JOB 1. In the eminent domain passage, rewrite the part between "The constitutional standard" and "and vacant land.", inclusive, replacing "fair market value" with "full market value".
JOB 2. Turn the paragraph of the eminent domain passage that begins "Chapter 117 recognizes compensation beyond raw land value" into a short list that keeps its main facts.
--- Start of PASSAGE PROVIDED ---
The government must also make a good-faith attempt to negotiate a direct purchase before turning to condemnation. This negotiation must account for the appraisals in the government’s possession and any other relevant information about damages. These requirements have historically applied to transportation-related acquisitions under Section 117.036, though the 2006 reforms expanded procedural protections across Chapter 117 more broadly.1Minnesota House of Representatives. Eminent Domain: Public Use
If the owner rejects the offer or negotiations stall, the government files a formal petition with the district court under Section 117.055. The petition triggers a legal hearing where both sides present evidence about the property’s value and the necessity of the taking. This is where the process shifts from negotiation to litigation.
When the court finds that the proposed taking appears necessary and legally authorized, it appoints three disinterested commissioners (plus at least two alternates) to evaluate the damages each property owner will sustain.5Minnesota Office of the Revisor of Statutes. Minnesota Code 117.075 – Hearing; Commissioners; Order for Taking All commissioners must be Minnesota residents. They review evidence from both the government and the property owner, then issue a report recommending compensation. Either side can appeal the commissioners’ findings to a jury trial under Section 117.145.
The constitutional standard is “just compensation,” which in practice means fair market value: what a willing buyer would pay a willing seller in an open market, with neither under pressure to complete the deal. Arriving at that number involves one or more standard valuation methods, depending on the type of property.
The comparable sales approach looks at recent sale prices of similar properties in the area, adjusted for differences in location, condition, and size. This is the most common method for residential property and vacant land.
The income approach works best for commercial properties that generate rental or business income. An appraiser projects the property’s net income stream and applies a capitalization rate to arrive at present value. The cost approach estimates what it would cost to replace the property’s improvements from scratch, then subtracts depreciation. Appraisers tend to use this method for unique or special-purpose properties where comparable sales are scarce.
When the government takes only part of a property, the owner may be entitled to severance damages for the loss in value to the remaining land. If a highway project cuts off a commercial property’s street access, for example, the remaining parcel might be worth considerably less even though it wasn’t directly taken. In State by Humphrey v. Strom, the Minnesota Supreme Court held that construction-related interferences and loss of visibility to highway traffic are both admissible factors when determining how much a partial taking diminishes the remaining property’s market value.6Justia. State by Humphrey v. Strom
On the other side, if the public project increases the remaining land’s value, the government may argue that benefit should offset some of the compensation owed. Courts handle these offsetting calculations case by case, and the burden is on the government to prove the enhancement.
Chapter 117 recognizes compensation beyond raw land value. Section 117.186 provides for compensation for loss of going concern, which matters to business owners whose operations are disrupted or destroyed by a taking. Section 117.187 establishes minimum compensation thresholds, ensuring owners don’t walk away with a trivially small award even when the property’s appraised value is low.4Minnesota Office of the Revisor of Statutes. Minnesota Code Chapter 117 – Eminent Domain The 2006 reforms also added provisions for attorney fee recovery in certain circumstances, reducing the financial risk owners face when challenging inadequate offers.1Minnesota House of Representatives. Eminent Domain: Public Use
Property owners in Minnesota can contest a taking on multiple fronts, and the ones who do well tend to focus on the two arguments with the most teeth: the public use requirement and the compensation amount.
--- End of PASSAGE PROVIDED ---
--- Start of ROWS ---
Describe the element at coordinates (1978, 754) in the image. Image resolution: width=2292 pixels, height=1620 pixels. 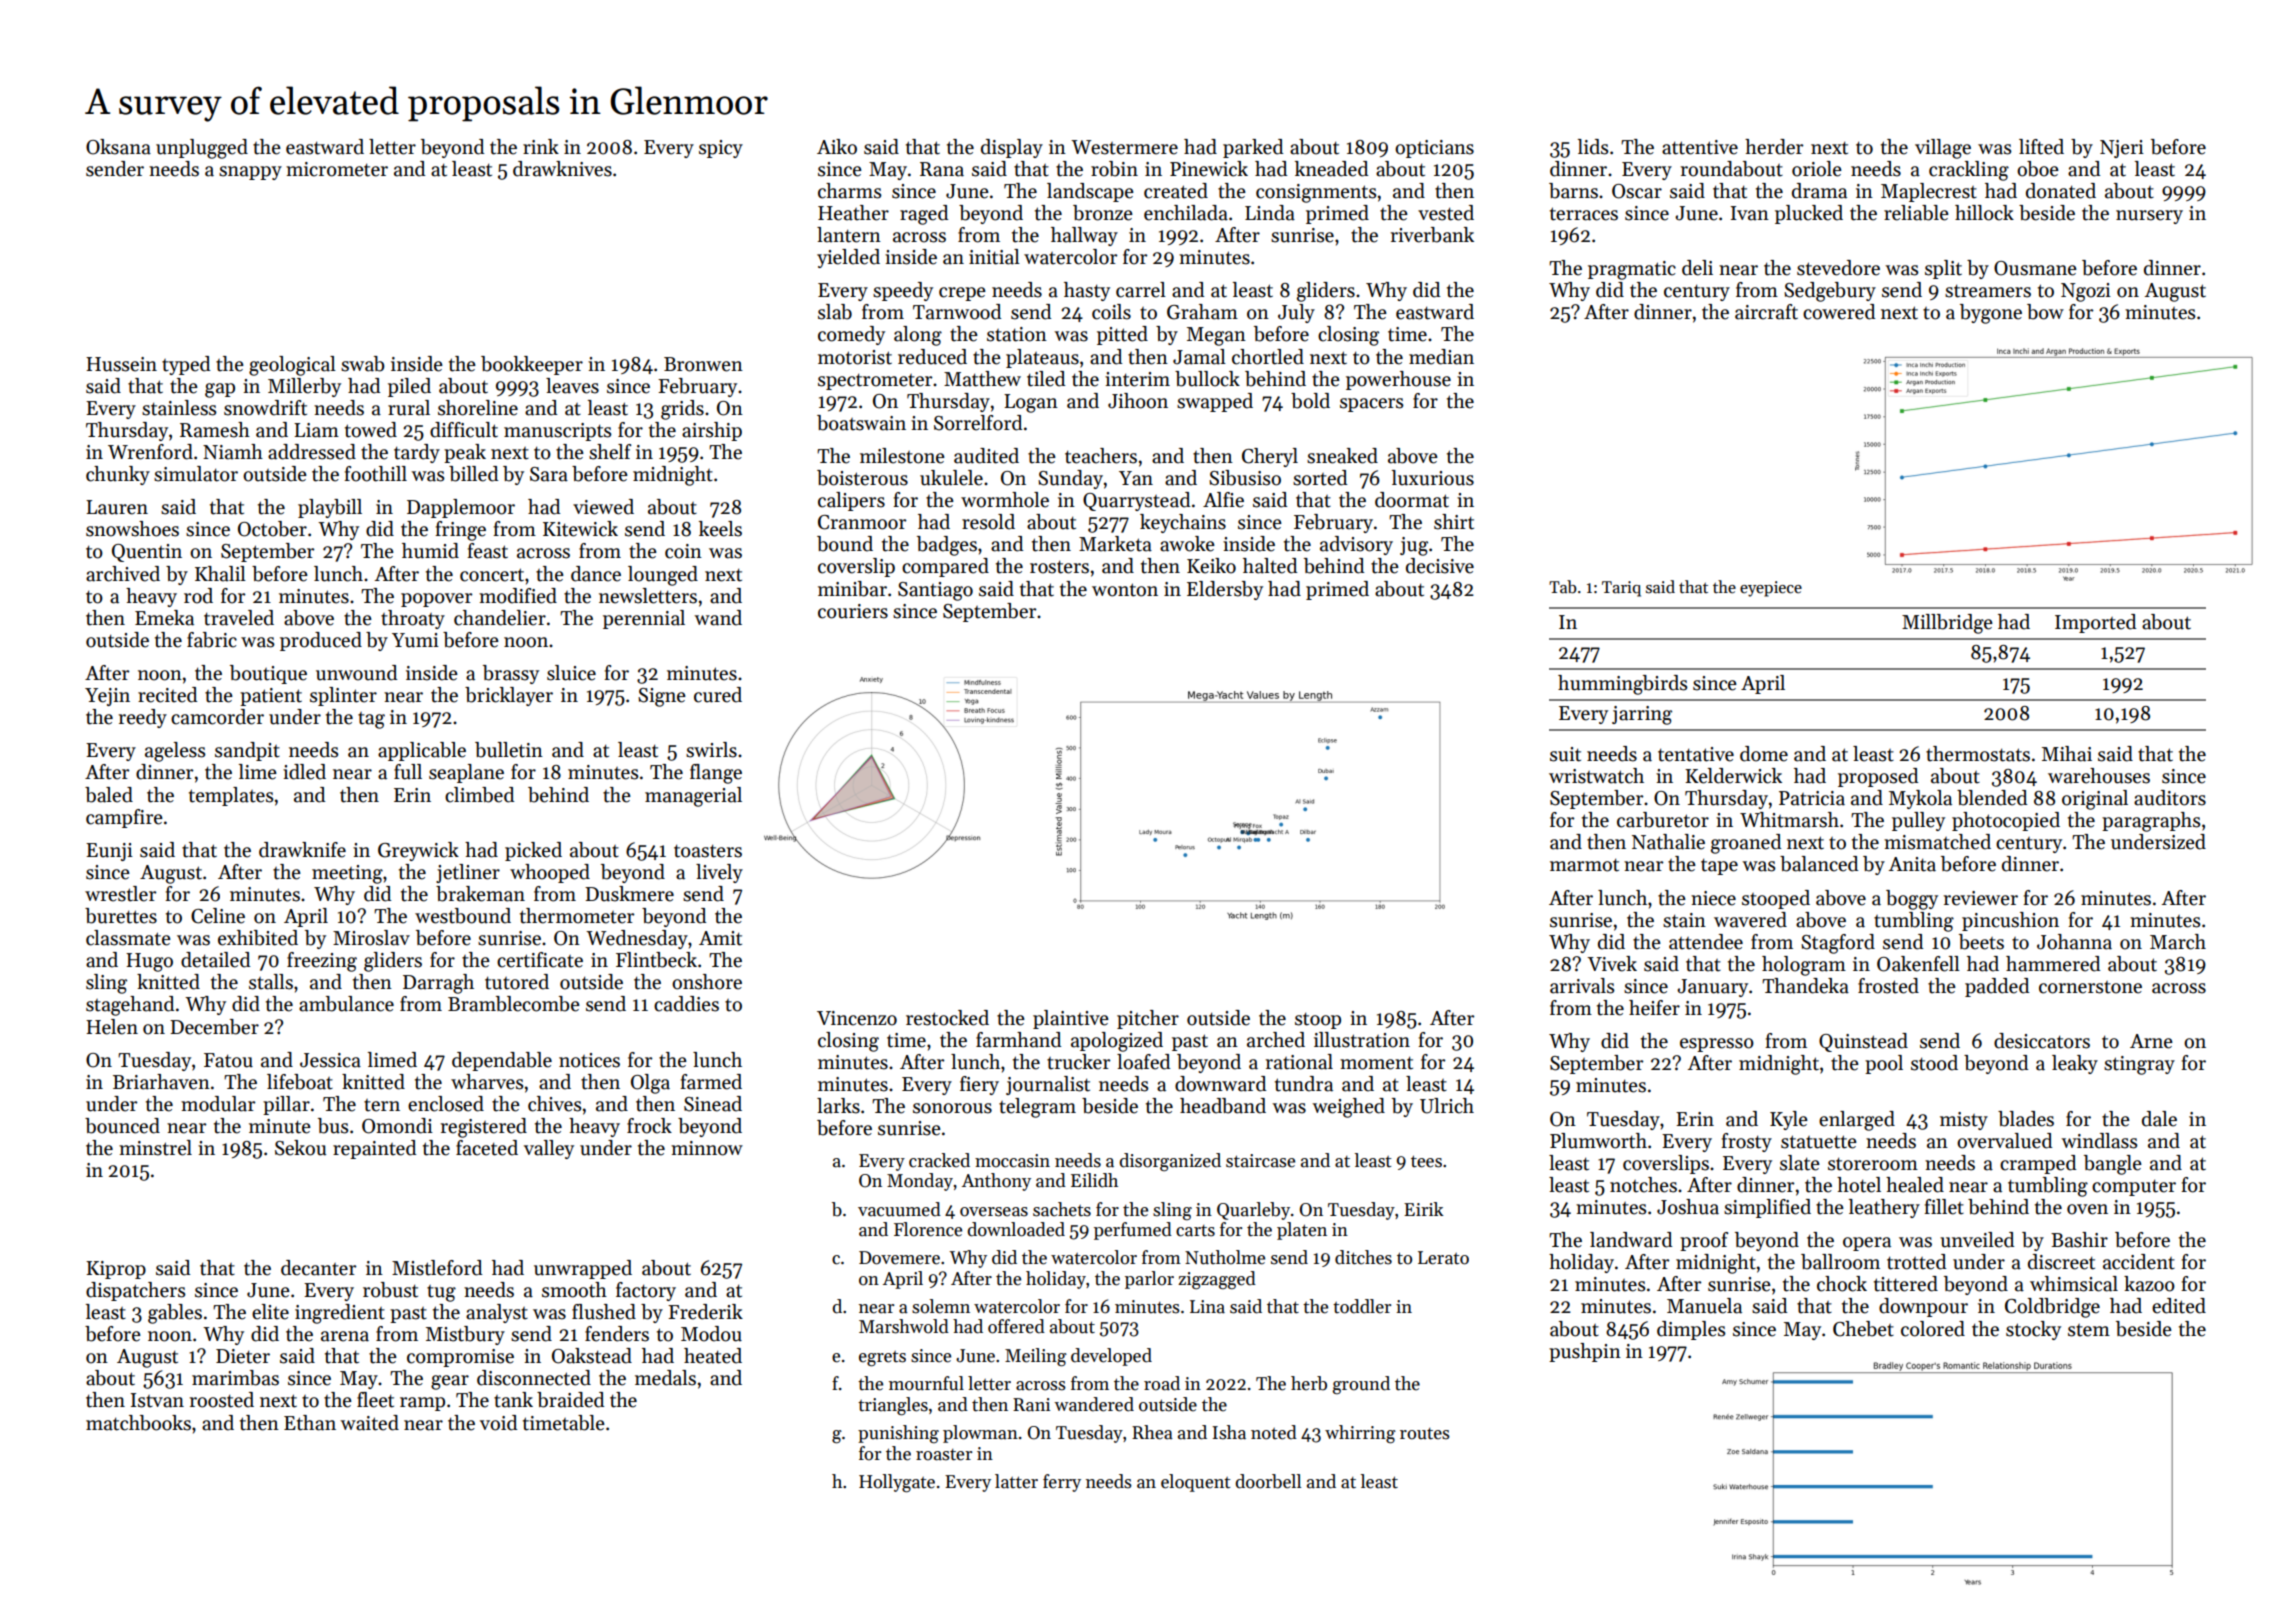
--- End of ROWS ---
--- Start of ROWS ---
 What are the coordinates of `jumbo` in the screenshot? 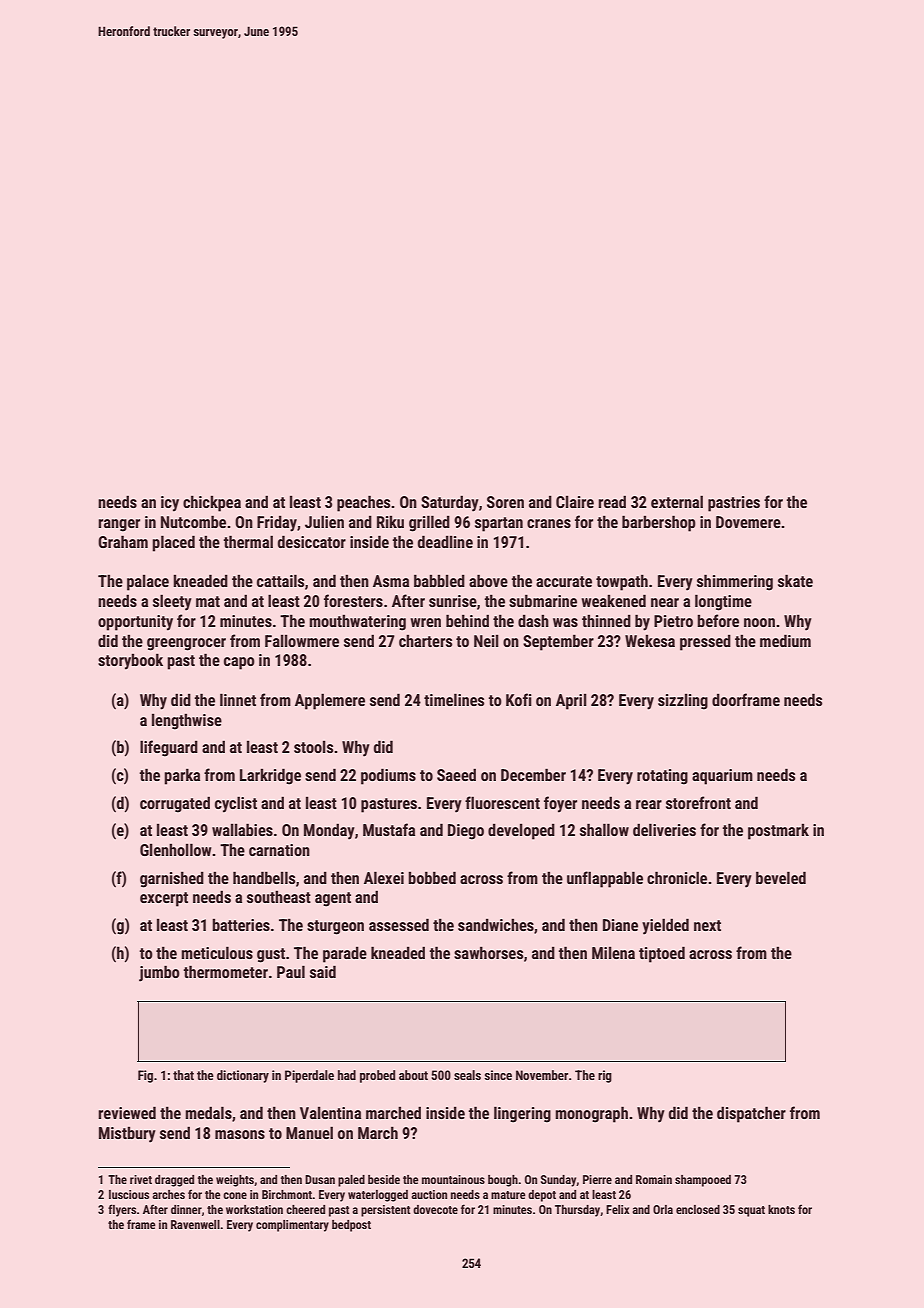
--- End of ROWS ---
CORRECT RESULT 1.
The constitutional standard is “just compensation,” which in practice means full market value: what a willing buyer would pay a willing seller in an open market, with neither under pressure to complete the deal. Arriving at that number involves one or more standard valuation methods, depending on the type of property.
The comparable sales approach looks at recent sale prices of similar properties in the area, adjusted for differences in location, condition, and size. This is the most common method for residential property and vacant land.

CORRECT RESULT 2.
Chapter 117 allows compensation beyond raw land value:
- Section 117.186: compensation for loss of going concern, for business owners whose operations a taking disrupts or destroys.
- Section 117.187: minimum compensation thresholds, so owners don't receive a trivially small award even when the appraised value is low.
- 2006 reforms: recovery of attorney fees in certain circumstances, which reduces the financial risk of challenging inadequate offers.